Palmer returns to F2

Ex-F2 Champion Jonathan Palmer’s MotorSport Vision organisation has won the contract to revive the F2 category – with a car designed by the team with which he made his grand prix debut.

Palmer tendered to run the new low-cost one-make category announced in the summer with a project that had been up and running for some time. MSV had been working on the new car with Williams since the beginning of the year.

No details of the new car have been revealed except that it will be powered by a 1.8-litre Audi engine and that it will be built to F1-level safety standards. The first prototype should run in November.

FIA President Max Mosley said that the deal with Palmer would make ”top-level international single-seater racing available to drivers who at present have difficulty in raising enough money to demonstrate their talent”.

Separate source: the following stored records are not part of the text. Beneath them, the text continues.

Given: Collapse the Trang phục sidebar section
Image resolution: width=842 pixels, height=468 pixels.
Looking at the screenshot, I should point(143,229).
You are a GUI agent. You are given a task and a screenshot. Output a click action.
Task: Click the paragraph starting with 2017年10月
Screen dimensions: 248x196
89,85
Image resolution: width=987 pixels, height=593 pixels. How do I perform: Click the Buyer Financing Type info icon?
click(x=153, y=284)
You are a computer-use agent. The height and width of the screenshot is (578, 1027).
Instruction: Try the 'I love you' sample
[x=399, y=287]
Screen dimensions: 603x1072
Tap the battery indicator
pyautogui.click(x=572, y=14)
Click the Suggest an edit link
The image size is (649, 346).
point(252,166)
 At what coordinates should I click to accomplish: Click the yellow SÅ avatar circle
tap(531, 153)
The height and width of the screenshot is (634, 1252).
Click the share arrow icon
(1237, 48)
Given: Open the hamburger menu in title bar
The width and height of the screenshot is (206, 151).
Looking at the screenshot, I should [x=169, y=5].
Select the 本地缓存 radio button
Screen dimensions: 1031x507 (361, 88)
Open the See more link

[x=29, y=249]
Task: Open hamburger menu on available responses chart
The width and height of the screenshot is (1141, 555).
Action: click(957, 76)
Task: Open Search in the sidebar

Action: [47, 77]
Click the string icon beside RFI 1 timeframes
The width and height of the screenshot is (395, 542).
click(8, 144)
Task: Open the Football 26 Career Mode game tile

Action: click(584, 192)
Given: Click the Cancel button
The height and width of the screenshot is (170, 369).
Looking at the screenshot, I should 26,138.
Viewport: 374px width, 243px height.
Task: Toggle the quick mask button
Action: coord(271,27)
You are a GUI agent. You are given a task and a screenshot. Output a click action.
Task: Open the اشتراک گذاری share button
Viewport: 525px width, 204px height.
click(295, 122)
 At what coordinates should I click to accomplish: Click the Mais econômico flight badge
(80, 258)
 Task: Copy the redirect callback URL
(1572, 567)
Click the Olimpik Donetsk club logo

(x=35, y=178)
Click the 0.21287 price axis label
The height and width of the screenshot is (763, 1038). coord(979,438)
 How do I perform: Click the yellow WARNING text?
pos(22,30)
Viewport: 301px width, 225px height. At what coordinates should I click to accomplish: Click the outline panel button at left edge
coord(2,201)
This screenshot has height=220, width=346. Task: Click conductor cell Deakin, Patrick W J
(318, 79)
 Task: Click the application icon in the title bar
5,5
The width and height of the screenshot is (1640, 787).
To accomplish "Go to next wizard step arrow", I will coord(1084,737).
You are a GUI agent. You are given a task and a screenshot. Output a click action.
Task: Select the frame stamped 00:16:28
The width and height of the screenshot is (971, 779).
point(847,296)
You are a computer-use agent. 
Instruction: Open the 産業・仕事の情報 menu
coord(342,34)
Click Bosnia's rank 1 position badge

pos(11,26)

The cars will be centrally run in order to meet the FIA’s target budget for a season’s racing of ¤250,000 (£200,000). Palmer hopes that F2 will join the bill at high-profile championships, including the Le Mans Series, the World Touring Car Championship and the DTM. Mosley revealed that drivers will be able to qualify for the superlicence necessary for graduation to F1 in the new series.

Another one-make single-seater series is bidding to take a more prominent step on the ladder to F1 in 2009. International Formula Master, which supports the WTCC this year, is in talks to race in front of F1 crowds next season, rebranded as GP3. Seven of the eight GP3 rounds could take place at Grands Prix in ’09. The Tatuus-Honda Masters engine-chassis combination will be largely unchanged.